35. There is yet another aspect of the matter. As per prosecution, in

the first instance hearing the crying of Smt. Babi, Veerma (PW 2), Vasa

(PW 3) and Bhura (PW 6) reached the place of occurrence and later

Vaja Ram (PW 4) and Uksingh (PW 8) joined them. It is true that all the

five witnesses who reached the place of occurrence immediately after

the incident and extinguished the fire, have turned hostile. But then,

they have deposed that on being asked Smt. Babi revealed that she has

not been set ablaze by anybody rather she has burned herself. In the

considered opinion of this Court, on the facts and in the circumstances

of the case, noticed above, the deposition of the said witnesses as

aforesaid also cannot be ignored altogether.

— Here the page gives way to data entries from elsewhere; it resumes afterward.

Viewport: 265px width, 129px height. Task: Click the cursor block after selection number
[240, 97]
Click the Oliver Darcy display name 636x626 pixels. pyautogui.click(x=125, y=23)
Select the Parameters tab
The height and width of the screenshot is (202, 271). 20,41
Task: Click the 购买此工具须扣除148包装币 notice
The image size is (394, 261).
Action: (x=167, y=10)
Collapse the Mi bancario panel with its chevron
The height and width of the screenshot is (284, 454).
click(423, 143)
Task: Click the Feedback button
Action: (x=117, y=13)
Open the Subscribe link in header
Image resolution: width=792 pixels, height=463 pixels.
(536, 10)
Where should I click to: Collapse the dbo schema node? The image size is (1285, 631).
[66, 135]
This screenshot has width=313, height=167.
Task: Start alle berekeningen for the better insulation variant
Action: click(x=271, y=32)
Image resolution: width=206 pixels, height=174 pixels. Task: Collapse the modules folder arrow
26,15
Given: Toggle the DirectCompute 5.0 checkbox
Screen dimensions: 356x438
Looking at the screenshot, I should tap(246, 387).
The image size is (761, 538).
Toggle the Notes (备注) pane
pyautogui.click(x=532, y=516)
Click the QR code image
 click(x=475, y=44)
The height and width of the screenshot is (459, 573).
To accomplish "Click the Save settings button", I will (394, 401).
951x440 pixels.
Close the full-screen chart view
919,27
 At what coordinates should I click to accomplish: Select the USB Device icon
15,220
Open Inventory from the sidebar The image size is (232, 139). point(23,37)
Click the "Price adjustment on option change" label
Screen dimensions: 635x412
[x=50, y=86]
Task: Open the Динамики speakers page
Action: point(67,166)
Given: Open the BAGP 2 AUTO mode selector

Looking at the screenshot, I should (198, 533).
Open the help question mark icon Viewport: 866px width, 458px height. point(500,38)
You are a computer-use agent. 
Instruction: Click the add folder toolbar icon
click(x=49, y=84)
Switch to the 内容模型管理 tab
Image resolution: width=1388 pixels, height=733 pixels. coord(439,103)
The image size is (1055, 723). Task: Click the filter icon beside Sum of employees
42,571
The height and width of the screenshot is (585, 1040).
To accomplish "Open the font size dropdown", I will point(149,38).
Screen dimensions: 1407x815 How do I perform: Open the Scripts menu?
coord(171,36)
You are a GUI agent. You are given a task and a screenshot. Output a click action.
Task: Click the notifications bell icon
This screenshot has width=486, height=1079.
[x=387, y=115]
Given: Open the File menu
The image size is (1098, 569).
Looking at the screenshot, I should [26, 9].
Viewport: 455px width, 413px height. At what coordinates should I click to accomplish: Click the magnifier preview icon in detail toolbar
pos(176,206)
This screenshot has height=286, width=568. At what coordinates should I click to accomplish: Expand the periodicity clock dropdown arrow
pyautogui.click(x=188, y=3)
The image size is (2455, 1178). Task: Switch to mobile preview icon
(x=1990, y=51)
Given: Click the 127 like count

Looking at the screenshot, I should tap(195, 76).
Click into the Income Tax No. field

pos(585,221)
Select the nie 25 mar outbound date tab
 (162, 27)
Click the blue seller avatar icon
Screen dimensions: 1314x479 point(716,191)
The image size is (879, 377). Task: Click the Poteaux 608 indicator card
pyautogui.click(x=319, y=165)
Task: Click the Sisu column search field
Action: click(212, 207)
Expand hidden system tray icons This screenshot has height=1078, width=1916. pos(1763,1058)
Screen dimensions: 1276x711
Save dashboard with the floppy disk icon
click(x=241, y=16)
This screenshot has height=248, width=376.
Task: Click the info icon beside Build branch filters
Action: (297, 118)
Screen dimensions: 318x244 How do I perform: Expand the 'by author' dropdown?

36. Coming to the recovery of kerosine jerrycan at the instance of

accused Okha Bharti, the place from where the jerrycan is alleged to

have been recovered had already been visited by the Investigating

Officer and the site inspection was also made prior to recovery. Further,

no finger prints on the jerrycan were obtained and such jerrycans are

easily available in the market and thus, the conclusion arrived at by the

trial Judge that recovery of jerrycan in no manner connects the accused

with crime also appears to be just and proper.

37. Regarding the charge for the offence under Section 498A IPC,

after examining the evidence on record objectively, the learned trial

Judge has arrived at the conclusion that the offence under Section 498A

is not found proved against the accused respondents also cannot be

said to be erroneous so as to warrant interference by this Court.

(22 of 22)
[ CRLA-398/1993]

Moreover, findings recorded by the trial Judge in this regard is not even

questioned by the learned Public Prosecutor before this Court.

38. In view of the discussion above, the impugned judgment passed

by the trial Judge acquitting the accused Okha Bharti of the charges for

offences under Sections 302 498A IPC and accused Smt. Dariya of the

charges for the offences under Sections 302/114 498A IPC does not

warrant any interference by this Court.

39. In the result, the appeal fails, it is hereby dismissed.

(MANOJ KUMAR GARG)J. (SANGEET LODHA)J.